Data extracts:
....

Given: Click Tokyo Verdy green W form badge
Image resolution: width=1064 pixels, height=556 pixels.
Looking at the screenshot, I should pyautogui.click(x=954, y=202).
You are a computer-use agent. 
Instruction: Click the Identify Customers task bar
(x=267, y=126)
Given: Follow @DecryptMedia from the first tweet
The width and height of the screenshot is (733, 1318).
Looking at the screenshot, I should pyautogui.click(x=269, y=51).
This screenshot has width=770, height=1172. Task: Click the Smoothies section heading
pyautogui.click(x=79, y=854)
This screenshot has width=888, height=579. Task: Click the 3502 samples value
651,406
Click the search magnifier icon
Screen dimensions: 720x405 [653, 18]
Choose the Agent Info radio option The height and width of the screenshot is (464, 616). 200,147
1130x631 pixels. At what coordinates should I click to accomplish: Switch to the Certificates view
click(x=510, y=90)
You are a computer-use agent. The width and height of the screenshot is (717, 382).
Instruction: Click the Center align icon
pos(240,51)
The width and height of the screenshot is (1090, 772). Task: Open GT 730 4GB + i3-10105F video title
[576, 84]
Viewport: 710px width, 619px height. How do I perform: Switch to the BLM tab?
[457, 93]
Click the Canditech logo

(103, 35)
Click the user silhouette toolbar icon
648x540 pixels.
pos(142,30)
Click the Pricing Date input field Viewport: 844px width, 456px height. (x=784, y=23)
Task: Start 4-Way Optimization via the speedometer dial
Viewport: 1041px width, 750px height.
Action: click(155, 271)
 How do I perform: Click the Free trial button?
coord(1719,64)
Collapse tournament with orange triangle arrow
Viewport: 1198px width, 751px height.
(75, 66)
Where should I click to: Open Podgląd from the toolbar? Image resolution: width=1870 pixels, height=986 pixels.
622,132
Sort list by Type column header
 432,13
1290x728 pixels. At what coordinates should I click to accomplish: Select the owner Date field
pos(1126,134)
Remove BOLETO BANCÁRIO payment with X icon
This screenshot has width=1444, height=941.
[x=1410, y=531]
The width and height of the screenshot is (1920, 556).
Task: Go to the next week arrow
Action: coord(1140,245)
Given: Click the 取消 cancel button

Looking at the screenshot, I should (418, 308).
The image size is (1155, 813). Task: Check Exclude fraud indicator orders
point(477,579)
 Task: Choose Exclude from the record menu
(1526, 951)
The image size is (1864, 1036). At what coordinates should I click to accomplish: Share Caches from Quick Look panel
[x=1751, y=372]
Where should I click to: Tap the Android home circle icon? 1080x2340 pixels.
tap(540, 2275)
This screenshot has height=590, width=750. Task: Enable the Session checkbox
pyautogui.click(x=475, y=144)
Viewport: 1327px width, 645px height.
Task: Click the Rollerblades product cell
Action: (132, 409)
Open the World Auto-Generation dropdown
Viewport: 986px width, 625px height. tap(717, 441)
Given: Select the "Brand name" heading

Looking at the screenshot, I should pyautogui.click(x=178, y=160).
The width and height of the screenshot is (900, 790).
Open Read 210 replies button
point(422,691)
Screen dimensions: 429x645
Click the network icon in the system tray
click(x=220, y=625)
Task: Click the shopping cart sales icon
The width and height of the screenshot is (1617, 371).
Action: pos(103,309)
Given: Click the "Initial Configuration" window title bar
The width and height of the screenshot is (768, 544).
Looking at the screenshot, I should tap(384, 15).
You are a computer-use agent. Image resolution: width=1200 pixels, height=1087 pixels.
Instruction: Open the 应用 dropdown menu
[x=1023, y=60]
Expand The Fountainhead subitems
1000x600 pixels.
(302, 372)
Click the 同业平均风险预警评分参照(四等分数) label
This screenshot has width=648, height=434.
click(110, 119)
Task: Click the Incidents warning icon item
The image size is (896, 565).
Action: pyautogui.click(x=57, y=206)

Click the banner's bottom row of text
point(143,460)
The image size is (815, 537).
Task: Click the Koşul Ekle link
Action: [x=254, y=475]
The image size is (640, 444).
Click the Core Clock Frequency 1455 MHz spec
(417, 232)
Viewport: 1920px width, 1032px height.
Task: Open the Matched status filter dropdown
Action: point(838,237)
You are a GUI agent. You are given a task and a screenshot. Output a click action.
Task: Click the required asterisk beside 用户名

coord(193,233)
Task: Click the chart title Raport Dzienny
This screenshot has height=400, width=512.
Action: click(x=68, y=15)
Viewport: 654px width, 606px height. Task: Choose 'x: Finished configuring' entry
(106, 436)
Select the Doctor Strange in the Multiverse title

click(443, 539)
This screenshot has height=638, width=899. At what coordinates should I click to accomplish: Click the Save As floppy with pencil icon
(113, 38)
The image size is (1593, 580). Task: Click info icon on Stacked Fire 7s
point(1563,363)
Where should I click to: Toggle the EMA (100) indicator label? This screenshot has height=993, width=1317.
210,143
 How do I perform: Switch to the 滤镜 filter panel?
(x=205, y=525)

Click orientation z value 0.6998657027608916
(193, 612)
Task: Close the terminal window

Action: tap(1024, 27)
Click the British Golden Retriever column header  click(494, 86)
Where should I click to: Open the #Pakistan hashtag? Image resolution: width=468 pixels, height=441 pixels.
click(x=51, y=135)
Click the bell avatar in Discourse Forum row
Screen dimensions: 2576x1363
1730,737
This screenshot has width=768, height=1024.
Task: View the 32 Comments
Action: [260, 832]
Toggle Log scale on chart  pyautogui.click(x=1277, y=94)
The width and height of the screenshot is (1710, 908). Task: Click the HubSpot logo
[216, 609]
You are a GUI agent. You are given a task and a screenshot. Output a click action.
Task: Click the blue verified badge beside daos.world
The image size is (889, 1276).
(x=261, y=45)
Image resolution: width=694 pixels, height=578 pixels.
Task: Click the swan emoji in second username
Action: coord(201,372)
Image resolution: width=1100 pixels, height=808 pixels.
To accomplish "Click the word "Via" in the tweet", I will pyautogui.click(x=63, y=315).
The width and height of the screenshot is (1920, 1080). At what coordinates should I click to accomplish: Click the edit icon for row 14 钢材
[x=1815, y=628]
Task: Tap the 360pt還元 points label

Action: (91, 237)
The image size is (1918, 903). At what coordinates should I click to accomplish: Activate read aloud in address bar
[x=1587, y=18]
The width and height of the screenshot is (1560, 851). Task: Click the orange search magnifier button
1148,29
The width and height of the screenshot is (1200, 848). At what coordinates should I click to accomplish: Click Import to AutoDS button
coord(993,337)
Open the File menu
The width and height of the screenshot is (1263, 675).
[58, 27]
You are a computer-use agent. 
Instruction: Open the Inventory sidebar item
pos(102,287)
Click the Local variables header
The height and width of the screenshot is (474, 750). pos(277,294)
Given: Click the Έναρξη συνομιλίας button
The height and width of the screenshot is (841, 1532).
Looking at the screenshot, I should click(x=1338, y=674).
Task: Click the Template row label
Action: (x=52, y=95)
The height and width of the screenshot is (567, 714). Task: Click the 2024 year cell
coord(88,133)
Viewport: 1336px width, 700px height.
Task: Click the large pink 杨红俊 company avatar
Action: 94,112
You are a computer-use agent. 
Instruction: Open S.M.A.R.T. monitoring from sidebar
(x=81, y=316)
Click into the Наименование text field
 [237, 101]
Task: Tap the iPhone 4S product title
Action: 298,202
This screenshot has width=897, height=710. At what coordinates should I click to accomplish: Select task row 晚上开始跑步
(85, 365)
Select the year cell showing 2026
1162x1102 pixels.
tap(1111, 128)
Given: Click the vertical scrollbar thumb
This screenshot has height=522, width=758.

....

Task to carry out:
No line may be skipped. Transcribe the listing above exactly.

Problem solution:
Given: Click Tokyo Verdy green W form badge
Image resolution: width=1064 pixels, height=556 pixels.
Looking at the screenshot, I should pyautogui.click(x=954, y=202).
You are a computer-use agent. 
Instruction: Click the Identify Customers task bar
(x=267, y=126)
Given: Follow @DecryptMedia from the first tweet
The width and height of the screenshot is (733, 1318).
Looking at the screenshot, I should pyautogui.click(x=269, y=51).
This screenshot has width=770, height=1172. Task: Click the Smoothies section heading
pyautogui.click(x=79, y=854)
This screenshot has width=888, height=579. Task: Click the 3502 samples value
651,406
Click the search magnifier icon
Screen dimensions: 720x405 [653, 18]
Choose the Agent Info radio option The height and width of the screenshot is (464, 616). 200,147
1130x631 pixels. At what coordinates should I click to accomplish: Switch to the Certificates view
click(x=510, y=90)
You are a computer-use agent. The width and height of the screenshot is (717, 382).
Instruction: Click the Center align icon
pos(240,51)
The width and height of the screenshot is (1090, 772). Task: Open GT 730 4GB + i3-10105F video title
[576, 84]
Viewport: 710px width, 619px height. How do I perform: Switch to the BLM tab?
[457, 93]
Click the Canditech logo

(103, 35)
Click the user silhouette toolbar icon
648x540 pixels.
pos(142,30)
Click the Pricing Date input field Viewport: 844px width, 456px height. (x=784, y=23)
Task: Start 4-Way Optimization via the speedometer dial
Viewport: 1041px width, 750px height.
Action: click(155, 271)
 How do I perform: Click the Free trial button?
coord(1719,64)
Collapse tournament with orange triangle arrow
Viewport: 1198px width, 751px height.
(75, 66)
Where should I click to: Open Podgląd from the toolbar? Image resolution: width=1870 pixels, height=986 pixels.
622,132
Sort list by Type column header
 432,13
1290x728 pixels. At what coordinates should I click to accomplish: Select the owner Date field
pos(1126,134)
Remove BOLETO BANCÁRIO payment with X icon
This screenshot has width=1444, height=941.
[x=1410, y=531]
The width and height of the screenshot is (1920, 556).
Task: Go to the next week arrow
Action: coord(1140,245)
Given: Click the 取消 cancel button

Looking at the screenshot, I should (418, 308).
The image size is (1155, 813). Task: Check Exclude fraud indicator orders
point(477,579)
 Task: Choose Exclude from the record menu
(1526, 951)
The image size is (1864, 1036). At what coordinates should I click to accomplish: Share Caches from Quick Look panel
[x=1751, y=372]
Where should I click to: Tap the Android home circle icon? 1080x2340 pixels.
tap(540, 2275)
This screenshot has height=590, width=750. Task: Enable the Session checkbox
pyautogui.click(x=475, y=144)
Viewport: 1327px width, 645px height.
Task: Click the Rollerblades product cell
Action: (132, 409)
Open the World Auto-Generation dropdown
Viewport: 986px width, 625px height. tap(717, 441)
Given: Select the "Brand name" heading

Looking at the screenshot, I should pyautogui.click(x=178, y=160).
The width and height of the screenshot is (900, 790).
Open Read 210 replies button
point(422,691)
Screen dimensions: 429x645
Click the network icon in the system tray
click(x=220, y=625)
Task: Click the shopping cart sales icon
The width and height of the screenshot is (1617, 371).
Action: pos(103,309)
Given: Click the "Initial Configuration" window title bar
The width and height of the screenshot is (768, 544).
Looking at the screenshot, I should tap(384, 15).
You are a computer-use agent. Image resolution: width=1200 pixels, height=1087 pixels.
Instruction: Open the 应用 dropdown menu
[x=1023, y=60]
Expand The Fountainhead subitems
1000x600 pixels.
(302, 372)
Click the 同业平均风险预警评分参照(四等分数) label
This screenshot has width=648, height=434.
click(110, 119)
Task: Click the Incidents warning icon item
The image size is (896, 565).
Action: pyautogui.click(x=57, y=206)

Click the banner's bottom row of text
point(143,460)
The image size is (815, 537).
Task: Click the Koşul Ekle link
Action: [x=254, y=475]
The image size is (640, 444).
Click the Core Clock Frequency 1455 MHz spec
(417, 232)
Viewport: 1920px width, 1032px height.
Task: Open the Matched status filter dropdown
Action: point(838,237)
You are a GUI agent. You are given a task and a screenshot. Output a click action.
Task: Click the required asterisk beside 用户名

coord(193,233)
Task: Click the chart title Raport Dzienny
This screenshot has height=400, width=512.
Action: click(x=68, y=15)
Viewport: 654px width, 606px height. Task: Choose 'x: Finished configuring' entry
(106, 436)
Select the Doctor Strange in the Multiverse title

click(443, 539)
This screenshot has height=638, width=899. At what coordinates should I click to accomplish: Click the Save As floppy with pencil icon
(113, 38)
The image size is (1593, 580). Task: Click info icon on Stacked Fire 7s
point(1563,363)
Where should I click to: Toggle the EMA (100) indicator label? This screenshot has height=993, width=1317.
210,143
 How do I perform: Switch to the 滤镜 filter panel?
(x=205, y=525)

Click orientation z value 0.6998657027608916
(193, 612)
Task: Close the terminal window

Action: tap(1024, 27)
Click the British Golden Retriever column header  click(494, 86)
Where should I click to: Open the #Pakistan hashtag? Image resolution: width=468 pixels, height=441 pixels.
click(x=51, y=135)
Click the bell avatar in Discourse Forum row
Screen dimensions: 2576x1363
1730,737
This screenshot has width=768, height=1024.
Task: View the 32 Comments
Action: [260, 832]
Toggle Log scale on chart  pyautogui.click(x=1277, y=94)
The width and height of the screenshot is (1710, 908). Task: Click the HubSpot logo
[216, 609]
You are a GUI agent. You are given a task and a screenshot. Output a click action.
Task: Click the blue verified badge beside daos.world
The image size is (889, 1276).
(x=261, y=45)
Image resolution: width=694 pixels, height=578 pixels.
Task: Click the swan emoji in second username
Action: coord(201,372)
Image resolution: width=1100 pixels, height=808 pixels.
To accomplish "Click the word "Via" in the tweet", I will pyautogui.click(x=63, y=315).
The width and height of the screenshot is (1920, 1080). At what coordinates should I click to accomplish: Click the edit icon for row 14 钢材
[x=1815, y=628]
Task: Tap the 360pt還元 points label

Action: (91, 237)
The image size is (1918, 903). At what coordinates should I click to accomplish: Activate read aloud in address bar
[x=1587, y=18]
The width and height of the screenshot is (1560, 851). Task: Click the orange search magnifier button
1148,29
The width and height of the screenshot is (1200, 848). At what coordinates should I click to accomplish: Click Import to AutoDS button
coord(993,337)
Open the File menu
The width and height of the screenshot is (1263, 675).
[58, 27]
You are a computer-use agent. 
Instruction: Open the Inventory sidebar item
pos(102,287)
Click the Local variables header
The height and width of the screenshot is (474, 750). pos(277,294)
Given: Click the Έναρξη συνομιλίας button
The height and width of the screenshot is (841, 1532).
Looking at the screenshot, I should click(x=1338, y=674).
Task: Click the Template row label
Action: (x=52, y=95)
The height and width of the screenshot is (567, 714). Task: Click the 2024 year cell
coord(88,133)
Viewport: 1336px width, 700px height.
Task: Click the large pink 杨红俊 company avatar
Action: 94,112
You are a computer-use agent. 
Instruction: Open S.M.A.R.T. monitoring from sidebar
(x=81, y=316)
Click into the Наименование text field
 [237, 101]
Task: Tap the iPhone 4S product title
Action: 298,202
This screenshot has width=897, height=710. At what coordinates should I click to accomplish: Select task row 晚上开始跑步
(85, 365)
Select the year cell showing 2026
1162x1102 pixels.
tap(1111, 128)
Given: Click the vertical scrollbar thumb
This screenshot has height=522, width=758.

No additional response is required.